Most people apply online at HealthCare.gov, which covers residents in the majority of states. Roughly a dozen states and the District of Columbia run their own exchange websites. The application walks you through entering household, income, and coverage information step by step. You can also apply by phone through the marketplace call center, by mailing a paper application, or by faxing one.
Free, impartial help is available. Navigators and certified application counselors are trained by the marketplace to help you complete the process at no charge. Licensed insurance brokers can also help you compare and enroll in plans, typically at no direct cost to you since they are compensated by insurers. You can find local assistance at LocalHelp.HealthCare.gov.
Online applicants usually receive an eligibility determination within minutes. Paper applications take longer — federal regulations require a determination within 45 days for Medicaid and generally a few weeks for marketplace coverage. The determination notice tells you which plans you can choose and how much financial assistance you qualify for.
Once you select a plan, your insurer will send an invoice for the first month’s premium. Coverage does not start until you pay it. Most carriers give you about 30 days from plan selection to make this payment. Miss that deadline and your enrollment is canceled — no exceptions, no grace period on the first bill. After the payment clears, the insurer sends member ID cards and policy documents.
If you receive advance premium tax credits, you have an ongoing obligation to report income and household changes to the marketplace as soon as they happen. A raise, a new job, getting married, having a child, or gaining access to employer coverage can all change your subsidy amount. Failing to report a higher income means you will keep receiving credits you are not entitled to, and you will owe the difference back at tax time.
Every spring, your marketplace sends you Form 1095-A by January 31, showing how much was paid in advance credits on your behalf. You use that form to complete IRS Form 8962, which reconciles what you received against what you were actually entitled to based on your real income for the year. If your income came in lower than projected, you get a larger credit as a refund. If it came in higher, you owe money back.

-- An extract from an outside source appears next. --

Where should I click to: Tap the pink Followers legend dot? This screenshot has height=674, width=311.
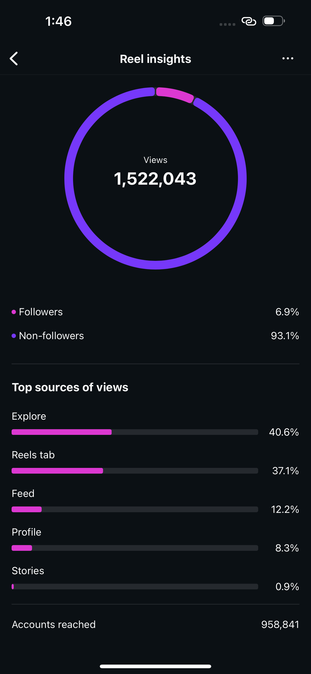click(x=14, y=312)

For 2026, the stakes of this reconciliation increased. In prior years, repayment of excess credits was capped based on income — someone at 200% of the poverty level, for example, owed back no more than a few hundred dollars regardless of how much excess credit they received. Those repayment caps no longer apply for tax years after 2025. If you received more in advance credits than you were entitled to in 2026, you owe back every dollar of the excess with no income-based limit. Skip the reconciliation entirely and you lose eligibility for advance credits and cost-sharing reductions the following year.
The federal individual mandate penalty dropped to $0 in 2019, so there is no federal tax penalty for being uninsured. However, a handful of states and the District of Columbia enforce their own mandates with real financial consequences. California, New Jersey, Rhode Island, Massachusetts, and the District of Columbia all impose penalties for residents who go without qualifying coverage. The penalty formulas vary — most calculate the higher of a flat dollar amount per adult (and a lower amount per child) or a percentage of household income, with a cap tied to the cost of a bronze-level plan. Vermont has a coverage mandate on the books but charges no penalty for noncompliance. If you live in one of these jurisdictions, dropping coverage has a direct cost beyond just the risk of an uninsured medical bill.